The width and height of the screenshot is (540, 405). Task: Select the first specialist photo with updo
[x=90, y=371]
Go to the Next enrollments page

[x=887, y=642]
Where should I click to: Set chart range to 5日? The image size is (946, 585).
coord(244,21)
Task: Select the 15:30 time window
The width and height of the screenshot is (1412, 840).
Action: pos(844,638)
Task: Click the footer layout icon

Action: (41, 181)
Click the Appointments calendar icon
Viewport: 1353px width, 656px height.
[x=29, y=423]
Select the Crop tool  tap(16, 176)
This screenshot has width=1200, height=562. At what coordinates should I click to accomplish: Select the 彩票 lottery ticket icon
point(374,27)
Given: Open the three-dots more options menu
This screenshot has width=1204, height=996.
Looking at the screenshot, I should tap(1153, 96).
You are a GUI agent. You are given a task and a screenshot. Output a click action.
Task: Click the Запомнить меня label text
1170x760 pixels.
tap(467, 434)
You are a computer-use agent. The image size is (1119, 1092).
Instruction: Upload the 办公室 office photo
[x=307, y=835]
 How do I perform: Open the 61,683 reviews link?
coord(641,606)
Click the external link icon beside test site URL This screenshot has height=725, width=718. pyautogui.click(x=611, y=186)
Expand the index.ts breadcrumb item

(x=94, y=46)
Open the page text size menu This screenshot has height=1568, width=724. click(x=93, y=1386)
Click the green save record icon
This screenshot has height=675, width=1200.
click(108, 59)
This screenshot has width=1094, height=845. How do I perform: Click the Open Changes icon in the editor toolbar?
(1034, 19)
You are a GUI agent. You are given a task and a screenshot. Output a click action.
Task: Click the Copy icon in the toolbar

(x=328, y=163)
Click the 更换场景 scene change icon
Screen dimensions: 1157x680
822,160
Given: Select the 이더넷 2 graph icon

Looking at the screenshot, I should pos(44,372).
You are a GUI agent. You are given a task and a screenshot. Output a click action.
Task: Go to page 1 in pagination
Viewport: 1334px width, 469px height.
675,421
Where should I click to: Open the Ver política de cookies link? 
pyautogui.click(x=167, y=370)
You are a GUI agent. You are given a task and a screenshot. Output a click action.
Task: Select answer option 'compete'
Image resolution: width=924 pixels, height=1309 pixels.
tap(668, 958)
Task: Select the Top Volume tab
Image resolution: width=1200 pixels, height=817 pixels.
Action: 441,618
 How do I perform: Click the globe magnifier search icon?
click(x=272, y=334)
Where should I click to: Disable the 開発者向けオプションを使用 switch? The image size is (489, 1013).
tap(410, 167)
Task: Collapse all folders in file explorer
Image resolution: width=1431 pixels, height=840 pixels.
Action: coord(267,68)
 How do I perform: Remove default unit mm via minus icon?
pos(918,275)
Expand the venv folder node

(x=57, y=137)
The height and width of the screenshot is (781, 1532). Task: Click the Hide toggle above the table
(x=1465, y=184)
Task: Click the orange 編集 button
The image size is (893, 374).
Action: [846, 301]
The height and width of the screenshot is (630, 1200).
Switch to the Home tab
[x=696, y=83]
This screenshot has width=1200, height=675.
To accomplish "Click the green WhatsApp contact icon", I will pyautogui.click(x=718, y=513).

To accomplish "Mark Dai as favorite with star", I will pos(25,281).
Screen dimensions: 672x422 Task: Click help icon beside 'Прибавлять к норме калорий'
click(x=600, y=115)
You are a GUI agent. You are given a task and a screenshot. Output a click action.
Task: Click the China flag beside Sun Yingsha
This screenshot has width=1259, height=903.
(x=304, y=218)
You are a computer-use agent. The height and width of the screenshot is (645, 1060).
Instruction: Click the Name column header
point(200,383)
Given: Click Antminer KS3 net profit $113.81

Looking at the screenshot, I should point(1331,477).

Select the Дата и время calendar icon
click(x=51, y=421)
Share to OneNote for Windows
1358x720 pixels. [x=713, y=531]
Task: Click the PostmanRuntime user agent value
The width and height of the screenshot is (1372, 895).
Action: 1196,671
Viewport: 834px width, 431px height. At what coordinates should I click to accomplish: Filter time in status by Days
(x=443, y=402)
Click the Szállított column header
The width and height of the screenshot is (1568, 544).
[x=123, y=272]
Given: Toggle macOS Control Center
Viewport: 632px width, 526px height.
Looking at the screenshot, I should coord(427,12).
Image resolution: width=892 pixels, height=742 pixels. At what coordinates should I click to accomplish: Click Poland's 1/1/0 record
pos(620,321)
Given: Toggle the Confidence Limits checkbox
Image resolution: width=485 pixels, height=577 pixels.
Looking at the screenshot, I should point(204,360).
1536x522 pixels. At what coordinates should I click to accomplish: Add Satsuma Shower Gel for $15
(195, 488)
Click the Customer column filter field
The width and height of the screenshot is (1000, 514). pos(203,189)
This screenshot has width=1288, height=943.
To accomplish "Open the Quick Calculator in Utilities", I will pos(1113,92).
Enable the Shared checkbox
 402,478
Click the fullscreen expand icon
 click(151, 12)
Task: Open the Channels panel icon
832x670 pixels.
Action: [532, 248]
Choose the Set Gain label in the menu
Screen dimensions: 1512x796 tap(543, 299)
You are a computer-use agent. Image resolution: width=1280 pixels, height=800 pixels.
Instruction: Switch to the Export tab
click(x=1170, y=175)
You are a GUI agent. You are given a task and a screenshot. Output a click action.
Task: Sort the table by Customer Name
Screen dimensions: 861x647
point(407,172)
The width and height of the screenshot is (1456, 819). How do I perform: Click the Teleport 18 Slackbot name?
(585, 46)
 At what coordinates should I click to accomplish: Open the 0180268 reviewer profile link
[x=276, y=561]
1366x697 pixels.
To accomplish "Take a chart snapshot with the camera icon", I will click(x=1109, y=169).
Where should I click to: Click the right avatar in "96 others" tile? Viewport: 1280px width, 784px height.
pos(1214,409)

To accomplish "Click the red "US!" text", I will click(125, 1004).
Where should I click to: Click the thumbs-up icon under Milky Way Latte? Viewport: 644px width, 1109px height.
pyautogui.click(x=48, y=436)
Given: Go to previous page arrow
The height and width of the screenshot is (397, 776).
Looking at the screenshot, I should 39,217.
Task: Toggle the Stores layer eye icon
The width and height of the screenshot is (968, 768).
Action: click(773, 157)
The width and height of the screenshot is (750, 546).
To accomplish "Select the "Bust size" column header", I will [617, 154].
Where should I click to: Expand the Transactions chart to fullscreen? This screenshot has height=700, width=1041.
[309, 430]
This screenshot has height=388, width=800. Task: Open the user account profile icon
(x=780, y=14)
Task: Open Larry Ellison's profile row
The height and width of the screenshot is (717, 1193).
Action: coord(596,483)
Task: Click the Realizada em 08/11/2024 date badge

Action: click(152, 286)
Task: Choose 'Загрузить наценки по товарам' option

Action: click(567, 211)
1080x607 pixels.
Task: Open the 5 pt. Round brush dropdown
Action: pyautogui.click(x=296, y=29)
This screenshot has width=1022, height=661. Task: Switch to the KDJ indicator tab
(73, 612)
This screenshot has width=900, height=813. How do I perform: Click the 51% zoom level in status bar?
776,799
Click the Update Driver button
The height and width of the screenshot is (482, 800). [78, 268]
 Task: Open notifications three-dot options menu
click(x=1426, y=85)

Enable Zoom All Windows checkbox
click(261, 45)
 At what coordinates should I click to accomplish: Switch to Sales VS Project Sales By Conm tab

■ ■ ■

Assigned task:
Nothing but the complete listing, repeated exactly, belongs in the answer.

Exercise response:
The width and height of the screenshot is (540, 405). Task: Select the first specialist photo with updo
[x=90, y=371]
Go to the Next enrollments page

[x=887, y=642]
Where should I click to: Set chart range to 5日? The image size is (946, 585).
coord(244,21)
Task: Select the 15:30 time window
The width and height of the screenshot is (1412, 840).
Action: pos(844,638)
Task: Click the footer layout icon

Action: (41, 181)
Click the Appointments calendar icon
Viewport: 1353px width, 656px height.
[x=29, y=423]
Select the Crop tool  tap(16, 176)
This screenshot has width=1200, height=562. At what coordinates should I click to accomplish: Select the 彩票 lottery ticket icon
point(374,27)
Given: Open the three-dots more options menu
This screenshot has width=1204, height=996.
Looking at the screenshot, I should tap(1153, 96).
You are a GUI agent. You are given a task and a screenshot. Output a click action.
Task: Click the Запомнить меня label text
1170x760 pixels.
tap(467, 434)
You are a computer-use agent. The image size is (1119, 1092).
Instruction: Upload the 办公室 office photo
[x=307, y=835]
 How do I perform: Open the 61,683 reviews link?
coord(641,606)
Click the external link icon beside test site URL This screenshot has height=725, width=718. pyautogui.click(x=611, y=186)
Expand the index.ts breadcrumb item

(x=94, y=46)
Open the page text size menu This screenshot has height=1568, width=724. click(x=93, y=1386)
Click the green save record icon
This screenshot has height=675, width=1200.
click(108, 59)
This screenshot has width=1094, height=845. How do I perform: Click the Open Changes icon in the editor toolbar?
(1034, 19)
You are a GUI agent. You are given a task and a screenshot. Output a click action.
Task: Click the Copy icon in the toolbar

(x=328, y=163)
Click the 更换场景 scene change icon
Screen dimensions: 1157x680
822,160
Given: Select the 이더넷 2 graph icon

Looking at the screenshot, I should pos(44,372).
You are a GUI agent. You are given a task and a screenshot. Output a click action.
Task: Go to page 1 in pagination
Viewport: 1334px width, 469px height.
675,421
Where should I click to: Open the Ver política de cookies link? 
pyautogui.click(x=167, y=370)
You are a GUI agent. You are given a task and a screenshot. Output a click action.
Task: Select answer option 'compete'
Image resolution: width=924 pixels, height=1309 pixels.
tap(668, 958)
Task: Select the Top Volume tab
Image resolution: width=1200 pixels, height=817 pixels.
Action: 441,618
 How do I perform: Click the globe magnifier search icon?
click(x=272, y=334)
Where should I click to: Disable the 開発者向けオプションを使用 switch? The image size is (489, 1013).
tap(410, 167)
Task: Collapse all folders in file explorer
Image resolution: width=1431 pixels, height=840 pixels.
Action: coord(267,68)
 How do I perform: Remove default unit mm via minus icon?
pos(918,275)
Expand the venv folder node

(x=57, y=137)
The height and width of the screenshot is (781, 1532). Task: Click the Hide toggle above the table
(x=1465, y=184)
Task: Click the orange 編集 button
The image size is (893, 374).
Action: [846, 301]
The height and width of the screenshot is (630, 1200).
Switch to the Home tab
[x=696, y=83]
This screenshot has width=1200, height=675.
To accomplish "Click the green WhatsApp contact icon", I will pyautogui.click(x=718, y=513).

To accomplish "Mark Dai as favorite with star", I will pos(25,281).
Screen dimensions: 672x422 Task: Click help icon beside 'Прибавлять к норме калорий'
click(x=600, y=115)
You are a GUI agent. You are given a task and a screenshot. Output a click action.
Task: Click the China flag beside Sun Yingsha
This screenshot has width=1259, height=903.
(x=304, y=218)
You are a computer-use agent. The height and width of the screenshot is (645, 1060).
Instruction: Click the Name column header
point(200,383)
Given: Click Antminer KS3 net profit $113.81

Looking at the screenshot, I should point(1331,477).

Select the Дата и время calendar icon
click(x=51, y=421)
Share to OneNote for Windows
1358x720 pixels. [x=713, y=531]
Task: Click the PostmanRuntime user agent value
The width and height of the screenshot is (1372, 895).
Action: 1196,671
Viewport: 834px width, 431px height. At what coordinates should I click to accomplish: Filter time in status by Days
(x=443, y=402)
Click the Szállított column header
The width and height of the screenshot is (1568, 544).
[x=123, y=272]
Given: Toggle macOS Control Center
Viewport: 632px width, 526px height.
Looking at the screenshot, I should coord(427,12).
Image resolution: width=892 pixels, height=742 pixels. At what coordinates should I click to accomplish: Click Poland's 1/1/0 record
pos(620,321)
Given: Toggle the Confidence Limits checkbox
Image resolution: width=485 pixels, height=577 pixels.
Looking at the screenshot, I should point(204,360).
1536x522 pixels. At what coordinates should I click to accomplish: Add Satsuma Shower Gel for $15
(195, 488)
Click the Customer column filter field
The width and height of the screenshot is (1000, 514). pos(203,189)
This screenshot has width=1288, height=943.
To accomplish "Open the Quick Calculator in Utilities", I will pos(1113,92).
Enable the Shared checkbox
 402,478
Click the fullscreen expand icon
 click(151, 12)
Task: Open the Channels panel icon
832x670 pixels.
Action: [532, 248]
Choose the Set Gain label in the menu
Screen dimensions: 1512x796 tap(543, 299)
You are a computer-use agent. Image resolution: width=1280 pixels, height=800 pixels.
Instruction: Switch to the Export tab
click(x=1170, y=175)
You are a GUI agent. You are given a task and a screenshot. Output a click action.
Task: Sort the table by Customer Name
Screen dimensions: 861x647
point(407,172)
The width and height of the screenshot is (1456, 819). How do I perform: Click the Teleport 18 Slackbot name?
(585, 46)
 At what coordinates should I click to accomplish: Open the 0180268 reviewer profile link
[x=276, y=561]
1366x697 pixels.
To accomplish "Take a chart snapshot with the camera icon", I will click(x=1109, y=169).
Where should I click to: Click the right avatar in "96 others" tile? Viewport: 1280px width, 784px height.
pos(1214,409)

To accomplish "Click the red "US!" text", I will click(125, 1004).
Where should I click to: Click the thumbs-up icon under Milky Way Latte? Viewport: 644px width, 1109px height.
pyautogui.click(x=48, y=436)
Given: Go to previous page arrow
The height and width of the screenshot is (397, 776).
Looking at the screenshot, I should 39,217.
Task: Toggle the Stores layer eye icon
The width and height of the screenshot is (968, 768).
Action: click(773, 157)
The width and height of the screenshot is (750, 546).
To accomplish "Select the "Bust size" column header", I will [617, 154].
Where should I click to: Expand the Transactions chart to fullscreen? This screenshot has height=700, width=1041.
[309, 430]
This screenshot has height=388, width=800. Task: Open the user account profile icon
(x=780, y=14)
Task: Open Larry Ellison's profile row
The height and width of the screenshot is (717, 1193).
Action: coord(596,483)
Task: Click the Realizada em 08/11/2024 date badge

Action: click(152, 286)
Task: Choose 'Загрузить наценки по товарам' option

Action: click(567, 211)
1080x607 pixels.
Task: Open the 5 pt. Round brush dropdown
Action: pyautogui.click(x=296, y=29)
This screenshot has width=1022, height=661. Task: Switch to the KDJ indicator tab
(73, 612)
This screenshot has width=900, height=813. How do I perform: Click the 51% zoom level in status bar?
776,799
Click the Update Driver button
The height and width of the screenshot is (482, 800). [78, 268]
 Task: Open notifications three-dot options menu
click(x=1426, y=85)

Enable Zoom All Windows checkbox
click(261, 45)
 At what coordinates should I click to accomplish: Switch to Sales VS Project Sales By Conm tab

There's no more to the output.